- Venue: Royal Canadian Henley Rowing Course
- Location: St. Catharines, Canada
- Dates: 20–24 August
- Competitors: 16 from 4 nations
- Teams: 4
- Winning time: 5:47.39

Medalists
| gold medal | José Navarro Marco Velazquez Miguel Carballo Rafael Mejia | Mexico |
| silver medal | James McCullough Casey Howshall Ian Richardson Jasper Liu | United States |
| bronze medal | Tim Streib Moritz Marchart Fabio Kress Joachim Agne | Germany |

= 2024 World Rowing Championships – Men's lightweight quadruple sculls =

The men's lightweight quadruple sculls competition at the 2024 World Rowing Championships took place in St.

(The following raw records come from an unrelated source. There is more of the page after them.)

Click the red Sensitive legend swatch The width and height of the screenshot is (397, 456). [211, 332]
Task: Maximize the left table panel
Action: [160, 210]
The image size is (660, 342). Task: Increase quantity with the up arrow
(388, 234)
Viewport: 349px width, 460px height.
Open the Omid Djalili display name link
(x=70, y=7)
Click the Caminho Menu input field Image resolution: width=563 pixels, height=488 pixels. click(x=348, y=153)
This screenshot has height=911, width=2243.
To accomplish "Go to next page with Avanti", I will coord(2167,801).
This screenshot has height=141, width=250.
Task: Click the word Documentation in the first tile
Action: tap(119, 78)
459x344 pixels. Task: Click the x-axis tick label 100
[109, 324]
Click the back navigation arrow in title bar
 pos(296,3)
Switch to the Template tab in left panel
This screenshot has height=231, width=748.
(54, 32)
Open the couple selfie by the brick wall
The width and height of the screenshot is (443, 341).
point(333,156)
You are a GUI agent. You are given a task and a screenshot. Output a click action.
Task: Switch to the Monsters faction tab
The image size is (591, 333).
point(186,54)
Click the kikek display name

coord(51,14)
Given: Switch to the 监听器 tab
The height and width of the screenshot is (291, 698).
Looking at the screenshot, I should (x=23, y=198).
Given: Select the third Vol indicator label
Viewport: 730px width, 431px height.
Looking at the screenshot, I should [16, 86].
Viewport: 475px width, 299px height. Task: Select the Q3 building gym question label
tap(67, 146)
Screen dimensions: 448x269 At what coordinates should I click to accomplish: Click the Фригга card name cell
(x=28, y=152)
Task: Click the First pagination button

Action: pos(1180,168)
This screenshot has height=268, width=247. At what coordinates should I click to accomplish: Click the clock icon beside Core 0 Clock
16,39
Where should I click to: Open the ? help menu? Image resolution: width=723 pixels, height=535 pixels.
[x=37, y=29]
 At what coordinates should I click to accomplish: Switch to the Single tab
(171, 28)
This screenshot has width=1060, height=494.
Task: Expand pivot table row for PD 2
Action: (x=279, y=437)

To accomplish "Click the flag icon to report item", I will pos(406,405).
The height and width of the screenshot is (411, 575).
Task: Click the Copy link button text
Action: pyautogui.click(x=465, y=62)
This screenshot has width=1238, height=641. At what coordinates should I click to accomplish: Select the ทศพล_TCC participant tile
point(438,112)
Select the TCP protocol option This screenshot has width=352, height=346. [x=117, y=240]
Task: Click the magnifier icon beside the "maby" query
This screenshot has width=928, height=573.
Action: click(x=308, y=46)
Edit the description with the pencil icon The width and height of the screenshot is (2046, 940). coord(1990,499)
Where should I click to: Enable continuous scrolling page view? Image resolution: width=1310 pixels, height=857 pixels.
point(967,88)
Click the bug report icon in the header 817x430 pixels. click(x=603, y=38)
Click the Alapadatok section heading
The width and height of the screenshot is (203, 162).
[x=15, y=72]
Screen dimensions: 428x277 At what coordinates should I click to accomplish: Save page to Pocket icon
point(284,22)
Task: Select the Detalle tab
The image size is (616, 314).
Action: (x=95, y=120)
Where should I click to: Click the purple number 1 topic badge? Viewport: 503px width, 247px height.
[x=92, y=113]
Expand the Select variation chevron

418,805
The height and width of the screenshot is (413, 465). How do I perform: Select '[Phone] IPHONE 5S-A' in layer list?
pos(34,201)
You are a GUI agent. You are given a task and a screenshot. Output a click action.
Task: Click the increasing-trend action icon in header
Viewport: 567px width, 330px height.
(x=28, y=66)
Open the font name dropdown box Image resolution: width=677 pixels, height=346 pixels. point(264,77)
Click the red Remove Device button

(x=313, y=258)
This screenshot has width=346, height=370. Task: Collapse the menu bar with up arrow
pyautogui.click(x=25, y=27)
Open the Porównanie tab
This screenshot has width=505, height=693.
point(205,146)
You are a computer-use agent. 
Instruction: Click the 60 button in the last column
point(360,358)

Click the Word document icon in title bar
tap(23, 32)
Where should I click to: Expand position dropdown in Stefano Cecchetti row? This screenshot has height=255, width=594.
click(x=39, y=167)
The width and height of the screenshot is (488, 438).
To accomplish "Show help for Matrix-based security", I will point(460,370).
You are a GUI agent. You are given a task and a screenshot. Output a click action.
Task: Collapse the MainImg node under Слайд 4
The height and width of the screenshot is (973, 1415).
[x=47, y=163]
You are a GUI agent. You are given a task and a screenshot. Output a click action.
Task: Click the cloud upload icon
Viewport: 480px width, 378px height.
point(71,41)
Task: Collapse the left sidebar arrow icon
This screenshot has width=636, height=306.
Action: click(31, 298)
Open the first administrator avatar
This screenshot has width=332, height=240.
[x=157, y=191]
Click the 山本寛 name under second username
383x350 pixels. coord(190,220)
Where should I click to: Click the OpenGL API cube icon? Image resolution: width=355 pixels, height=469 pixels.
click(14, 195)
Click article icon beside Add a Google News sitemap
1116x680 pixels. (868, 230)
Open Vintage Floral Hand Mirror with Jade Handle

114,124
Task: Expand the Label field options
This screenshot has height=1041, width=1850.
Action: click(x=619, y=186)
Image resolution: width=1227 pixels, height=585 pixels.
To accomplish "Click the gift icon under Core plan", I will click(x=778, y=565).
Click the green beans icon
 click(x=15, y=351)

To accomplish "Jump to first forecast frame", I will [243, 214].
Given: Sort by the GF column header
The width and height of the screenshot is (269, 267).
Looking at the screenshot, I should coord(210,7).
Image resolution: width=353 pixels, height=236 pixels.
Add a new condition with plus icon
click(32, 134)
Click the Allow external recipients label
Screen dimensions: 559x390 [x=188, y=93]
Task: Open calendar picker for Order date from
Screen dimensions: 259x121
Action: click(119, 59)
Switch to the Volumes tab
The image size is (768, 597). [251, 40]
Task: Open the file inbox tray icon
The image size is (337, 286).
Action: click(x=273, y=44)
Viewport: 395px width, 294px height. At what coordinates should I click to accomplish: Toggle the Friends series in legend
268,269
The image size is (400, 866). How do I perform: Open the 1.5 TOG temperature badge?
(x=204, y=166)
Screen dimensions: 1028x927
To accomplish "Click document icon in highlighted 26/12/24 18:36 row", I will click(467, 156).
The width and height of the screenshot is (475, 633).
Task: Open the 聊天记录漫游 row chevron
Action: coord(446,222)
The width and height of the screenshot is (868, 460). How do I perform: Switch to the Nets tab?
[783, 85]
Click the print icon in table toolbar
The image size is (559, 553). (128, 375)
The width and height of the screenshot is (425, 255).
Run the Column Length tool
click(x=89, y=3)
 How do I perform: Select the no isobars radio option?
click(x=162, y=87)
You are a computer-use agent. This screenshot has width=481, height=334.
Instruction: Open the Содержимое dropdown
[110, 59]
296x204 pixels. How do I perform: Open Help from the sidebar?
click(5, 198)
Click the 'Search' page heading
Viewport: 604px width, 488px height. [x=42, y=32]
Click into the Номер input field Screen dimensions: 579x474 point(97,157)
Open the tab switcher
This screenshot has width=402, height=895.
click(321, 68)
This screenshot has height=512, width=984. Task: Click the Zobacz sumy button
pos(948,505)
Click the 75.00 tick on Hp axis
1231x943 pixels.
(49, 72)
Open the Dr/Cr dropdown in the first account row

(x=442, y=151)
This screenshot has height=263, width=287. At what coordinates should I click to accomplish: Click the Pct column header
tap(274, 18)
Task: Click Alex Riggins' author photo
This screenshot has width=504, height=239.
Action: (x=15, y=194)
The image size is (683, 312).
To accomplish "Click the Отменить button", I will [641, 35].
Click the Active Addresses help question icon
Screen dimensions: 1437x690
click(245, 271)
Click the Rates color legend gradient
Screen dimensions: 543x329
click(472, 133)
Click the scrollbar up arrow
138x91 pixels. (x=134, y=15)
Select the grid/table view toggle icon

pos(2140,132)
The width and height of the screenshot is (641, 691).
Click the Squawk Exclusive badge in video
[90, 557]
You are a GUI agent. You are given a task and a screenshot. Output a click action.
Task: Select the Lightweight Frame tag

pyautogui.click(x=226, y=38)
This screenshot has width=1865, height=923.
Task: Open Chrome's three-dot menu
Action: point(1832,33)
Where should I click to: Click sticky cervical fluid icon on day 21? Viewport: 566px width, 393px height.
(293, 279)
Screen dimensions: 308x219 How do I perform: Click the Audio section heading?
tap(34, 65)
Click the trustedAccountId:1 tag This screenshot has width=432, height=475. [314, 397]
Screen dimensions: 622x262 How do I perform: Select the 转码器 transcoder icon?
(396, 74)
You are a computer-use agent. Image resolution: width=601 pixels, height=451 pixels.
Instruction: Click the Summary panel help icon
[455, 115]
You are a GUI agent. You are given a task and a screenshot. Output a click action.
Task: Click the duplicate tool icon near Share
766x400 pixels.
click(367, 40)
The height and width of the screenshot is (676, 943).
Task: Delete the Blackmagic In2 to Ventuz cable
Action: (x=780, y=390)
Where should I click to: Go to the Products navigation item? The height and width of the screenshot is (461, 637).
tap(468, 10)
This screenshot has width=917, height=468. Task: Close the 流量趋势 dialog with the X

Catharines between 20 and 24 August 2024.

==Schedule==
The schedule was as follows:

| Date | Time | Round |
|---|---|---|
| Tuesday 20 August 2024 | 09:45 | Preliminary race |
| Saturday 24 August 2024 | 15:49 | Final |

All times are Eastern Daylight Time (UTC−4)

==Results==
===Preliminary round===
All boats advanced to the final.

| Rank | Rower | Country | Time | Notes |
|---|---|---|---|---|
| 1 | Tim Streib Moritz Marchart Fabio Kress Joachim Agne | Germany | 6:33.48 | F |
| 2 | José Navarro Marco Velazquez Miguel Carballo Rafael Mejia | Mexico | 6:36.96 | F |
| 3 | James McCullough Casey Howshall Ian Richardson Jasper Liu | United States | 6:39.50 | F |
| 4 | Magnus Oddershede Rasmus Lind Johan Poulsen Marcus Lyngesen | Denmark | 6:44.56 | F |

===Final===
The final took place at 15:49 on 24 August.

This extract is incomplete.